INSTRUCTIONS TO FOLLOW: Reproduce the Sheppard tour dates and interview below, word for word.

4 August, Karova Lounge, Ballarat
5 August, The Corner Hotel, Melbourne
11 August, Oxford Art Factory, Surry Hills
12 August, Woolly Mammoth, Brisbane
17 August, Fat Controller, Adelaide
30 September, Yours And Owls Festival, Wollongong

Interview - Sheppard

Sheppard have just wrapped up a trot around Australia and New Zealand tour supporting Justin Bieber, with one sixth of the dream team, George Sheppard, finding time to hop on the horn to talk about their up-beat new single, upcoming album and UK tour.

Rewind the tape back to earlier days and you’ll find that this band wasn’t always a hexagonal three-sibling-three-friend existence. Their inception in 2009 consisted of George, his sister Amy Sheppard and Jason Bovino – “a trio-type deal that went on for almost two years,” Sheppard offers. Bringing Emma Sheppard, the third sibling, on board along with Dean Gordon and Michael Butler, they formed a bond like no other, as Sheppard furthers “It’s so valuable to have people you trust one hundred percent in this business, whilst also having that feeling of home where ever you are.”

Following on from 2014’s debut Bombs Away, Sheppard are hitting the streets and the charts with their electric new single Keep Me Crazy, debuting at #1 on the Independent Sales Charts in Australia and notching up Top Ten chart placements globally. “We have been out for about a good year and a half trying to write this album and I often think ‘Do people still know who we are?’” he laughs. “So when we receive something like this award it’s refreshing to know we’ve still got fans out there!

RECORDS PROVIDED:

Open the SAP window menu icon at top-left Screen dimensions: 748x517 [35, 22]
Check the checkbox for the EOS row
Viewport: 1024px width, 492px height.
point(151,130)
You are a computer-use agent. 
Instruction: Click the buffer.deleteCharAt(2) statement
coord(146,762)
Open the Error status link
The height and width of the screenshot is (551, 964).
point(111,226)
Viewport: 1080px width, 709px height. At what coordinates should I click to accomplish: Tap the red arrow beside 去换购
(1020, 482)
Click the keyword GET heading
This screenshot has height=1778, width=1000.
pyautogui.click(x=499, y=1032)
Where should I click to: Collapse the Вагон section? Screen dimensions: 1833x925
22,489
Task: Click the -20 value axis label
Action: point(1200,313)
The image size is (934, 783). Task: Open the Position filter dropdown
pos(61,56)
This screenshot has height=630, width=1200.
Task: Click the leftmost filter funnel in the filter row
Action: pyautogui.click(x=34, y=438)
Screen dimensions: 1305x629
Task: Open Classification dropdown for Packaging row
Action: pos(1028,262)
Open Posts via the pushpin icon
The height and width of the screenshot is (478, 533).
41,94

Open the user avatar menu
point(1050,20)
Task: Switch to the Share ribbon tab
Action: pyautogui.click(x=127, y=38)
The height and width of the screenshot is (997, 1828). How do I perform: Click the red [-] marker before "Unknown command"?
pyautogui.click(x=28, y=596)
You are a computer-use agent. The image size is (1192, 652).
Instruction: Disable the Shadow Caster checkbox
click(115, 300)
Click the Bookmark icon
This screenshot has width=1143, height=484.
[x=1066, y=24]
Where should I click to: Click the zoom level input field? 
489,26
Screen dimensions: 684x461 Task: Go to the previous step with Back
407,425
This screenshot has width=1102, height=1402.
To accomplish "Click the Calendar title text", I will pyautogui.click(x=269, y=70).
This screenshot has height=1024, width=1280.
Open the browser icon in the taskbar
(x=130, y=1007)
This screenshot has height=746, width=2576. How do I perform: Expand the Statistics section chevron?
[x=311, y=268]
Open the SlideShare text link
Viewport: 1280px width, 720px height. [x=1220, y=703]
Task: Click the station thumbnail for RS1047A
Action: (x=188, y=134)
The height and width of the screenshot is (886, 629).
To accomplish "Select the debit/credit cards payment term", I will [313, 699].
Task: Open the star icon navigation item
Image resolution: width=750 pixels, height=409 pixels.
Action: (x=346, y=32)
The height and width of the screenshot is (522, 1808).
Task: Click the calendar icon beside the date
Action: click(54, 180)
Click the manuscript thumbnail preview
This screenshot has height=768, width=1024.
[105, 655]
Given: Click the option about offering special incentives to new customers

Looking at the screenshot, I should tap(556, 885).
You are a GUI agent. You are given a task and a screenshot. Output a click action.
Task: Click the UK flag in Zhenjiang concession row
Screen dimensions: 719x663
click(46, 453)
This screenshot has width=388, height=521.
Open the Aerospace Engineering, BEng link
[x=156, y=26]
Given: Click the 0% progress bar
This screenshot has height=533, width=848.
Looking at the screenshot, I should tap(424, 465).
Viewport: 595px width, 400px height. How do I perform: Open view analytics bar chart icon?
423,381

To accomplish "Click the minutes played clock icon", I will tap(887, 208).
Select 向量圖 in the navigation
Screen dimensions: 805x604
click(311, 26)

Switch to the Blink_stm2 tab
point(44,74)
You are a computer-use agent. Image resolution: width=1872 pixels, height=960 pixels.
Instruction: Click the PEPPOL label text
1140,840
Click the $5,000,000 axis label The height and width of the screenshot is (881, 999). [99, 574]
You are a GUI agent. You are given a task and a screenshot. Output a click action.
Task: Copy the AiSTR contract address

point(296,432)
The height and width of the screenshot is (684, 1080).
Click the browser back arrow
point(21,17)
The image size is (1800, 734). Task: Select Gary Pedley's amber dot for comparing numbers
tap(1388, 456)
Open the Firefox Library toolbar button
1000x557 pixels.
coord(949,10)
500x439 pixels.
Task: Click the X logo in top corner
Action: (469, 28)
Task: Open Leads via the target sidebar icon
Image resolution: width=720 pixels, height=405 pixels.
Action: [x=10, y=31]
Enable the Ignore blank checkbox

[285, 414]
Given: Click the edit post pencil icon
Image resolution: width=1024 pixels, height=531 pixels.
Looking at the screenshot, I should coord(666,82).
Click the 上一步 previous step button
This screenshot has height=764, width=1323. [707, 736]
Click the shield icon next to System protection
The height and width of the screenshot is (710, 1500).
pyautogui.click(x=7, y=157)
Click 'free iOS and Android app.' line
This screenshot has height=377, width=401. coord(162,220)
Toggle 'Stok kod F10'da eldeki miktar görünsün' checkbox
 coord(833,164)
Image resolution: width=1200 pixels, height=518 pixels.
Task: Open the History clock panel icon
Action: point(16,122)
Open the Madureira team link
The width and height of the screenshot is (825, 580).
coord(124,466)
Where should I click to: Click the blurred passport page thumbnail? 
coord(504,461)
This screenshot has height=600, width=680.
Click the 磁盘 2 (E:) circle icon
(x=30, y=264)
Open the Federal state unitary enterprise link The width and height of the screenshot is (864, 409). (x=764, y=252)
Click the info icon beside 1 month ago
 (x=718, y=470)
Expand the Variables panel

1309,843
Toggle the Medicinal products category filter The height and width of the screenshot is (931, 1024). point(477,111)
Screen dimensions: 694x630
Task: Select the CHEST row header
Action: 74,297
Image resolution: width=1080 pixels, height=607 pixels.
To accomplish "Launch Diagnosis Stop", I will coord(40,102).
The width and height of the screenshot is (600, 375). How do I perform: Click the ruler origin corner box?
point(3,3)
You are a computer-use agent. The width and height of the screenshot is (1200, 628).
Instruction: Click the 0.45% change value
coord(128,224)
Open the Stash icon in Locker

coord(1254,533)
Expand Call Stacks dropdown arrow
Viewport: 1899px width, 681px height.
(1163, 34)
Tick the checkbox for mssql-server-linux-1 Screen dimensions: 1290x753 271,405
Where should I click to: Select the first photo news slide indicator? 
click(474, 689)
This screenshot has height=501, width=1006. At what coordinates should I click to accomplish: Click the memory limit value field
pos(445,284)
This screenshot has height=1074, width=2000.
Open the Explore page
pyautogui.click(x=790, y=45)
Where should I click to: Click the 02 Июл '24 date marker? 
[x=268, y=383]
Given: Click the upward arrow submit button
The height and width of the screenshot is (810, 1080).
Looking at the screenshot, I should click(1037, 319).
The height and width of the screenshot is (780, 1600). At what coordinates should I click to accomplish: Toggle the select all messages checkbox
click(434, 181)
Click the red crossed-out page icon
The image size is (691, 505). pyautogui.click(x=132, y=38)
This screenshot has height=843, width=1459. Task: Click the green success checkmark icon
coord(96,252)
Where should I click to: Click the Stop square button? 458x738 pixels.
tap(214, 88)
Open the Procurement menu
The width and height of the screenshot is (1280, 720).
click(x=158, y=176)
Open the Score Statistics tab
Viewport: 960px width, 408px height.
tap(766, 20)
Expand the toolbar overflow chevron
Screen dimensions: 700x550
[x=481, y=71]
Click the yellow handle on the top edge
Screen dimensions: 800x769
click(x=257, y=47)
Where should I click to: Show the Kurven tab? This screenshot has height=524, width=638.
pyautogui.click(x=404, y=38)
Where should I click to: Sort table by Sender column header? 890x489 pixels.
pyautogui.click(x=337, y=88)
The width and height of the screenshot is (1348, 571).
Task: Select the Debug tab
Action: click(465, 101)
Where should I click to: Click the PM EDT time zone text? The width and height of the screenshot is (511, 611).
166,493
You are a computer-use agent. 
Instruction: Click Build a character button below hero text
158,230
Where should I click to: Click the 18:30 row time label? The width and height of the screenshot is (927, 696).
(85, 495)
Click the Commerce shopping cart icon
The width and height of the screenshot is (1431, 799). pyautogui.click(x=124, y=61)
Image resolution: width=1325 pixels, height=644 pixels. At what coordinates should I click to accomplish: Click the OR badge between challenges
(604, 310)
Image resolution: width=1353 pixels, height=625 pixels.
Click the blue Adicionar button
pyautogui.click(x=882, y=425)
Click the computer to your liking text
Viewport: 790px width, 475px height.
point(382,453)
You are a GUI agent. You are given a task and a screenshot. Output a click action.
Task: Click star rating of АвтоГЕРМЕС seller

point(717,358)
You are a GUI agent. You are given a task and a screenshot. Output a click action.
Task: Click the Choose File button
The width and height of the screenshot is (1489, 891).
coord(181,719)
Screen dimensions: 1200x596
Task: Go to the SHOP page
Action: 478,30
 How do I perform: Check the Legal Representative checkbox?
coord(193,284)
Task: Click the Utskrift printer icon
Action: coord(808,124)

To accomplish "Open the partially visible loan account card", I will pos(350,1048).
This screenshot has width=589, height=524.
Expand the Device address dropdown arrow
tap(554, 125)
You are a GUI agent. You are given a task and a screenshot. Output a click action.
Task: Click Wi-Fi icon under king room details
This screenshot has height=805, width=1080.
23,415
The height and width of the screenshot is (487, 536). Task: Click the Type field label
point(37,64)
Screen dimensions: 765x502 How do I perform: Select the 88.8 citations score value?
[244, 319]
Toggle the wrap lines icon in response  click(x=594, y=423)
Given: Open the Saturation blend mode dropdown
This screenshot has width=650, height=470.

RESULT:
4 August, Karova Lounge, Ballarat
5 August, The Corner Hotel, Melbourne
11 August, Oxford Art Factory, Surry Hills
12 August, Woolly Mammoth, Brisbane
17 August, Fat Controller, Adelaide
30 September, Yours And Owls Festival, Wollongong

Interview - Sheppard

Sheppard have just wrapped up a trot around Australia and New Zealand tour supporting Justin Bieber, with one sixth of the dream team, George Sheppard, finding time to hop on the horn to talk about their up-beat new single, upcoming album and UK tour.

Rewind the tape back to earlier days and you’ll find that this band wasn’t always a hexagonal three-sibling-three-friend existence. Their inception in 2009 consisted of George, his sister Amy Sheppard and Jason Bovino – “a trio-type deal that went on for almost two years,” Sheppard offers. Bringing Emma Sheppard, the third sibling, on board along with Dean Gordon and Michael Butler, they formed a bond like no other, as Sheppard furthers “It’s so valuable to have people you trust one hundred percent in this business, whilst also having that feeling of home where ever you are.”

Following on from 2014’s debut Bombs Away, Sheppard are hitting the streets and the charts with their electric new single Keep Me Crazy, debuting at #1 on the Independent Sales Charts in Australia and notching up Top Ten chart placements globally. “We have been out for about a good year and a half trying to write this album and I often think ‘Do people still know who we are?’” he laughs. “So when we receive something like this award it’s refreshing to know we’ve still got fans out there!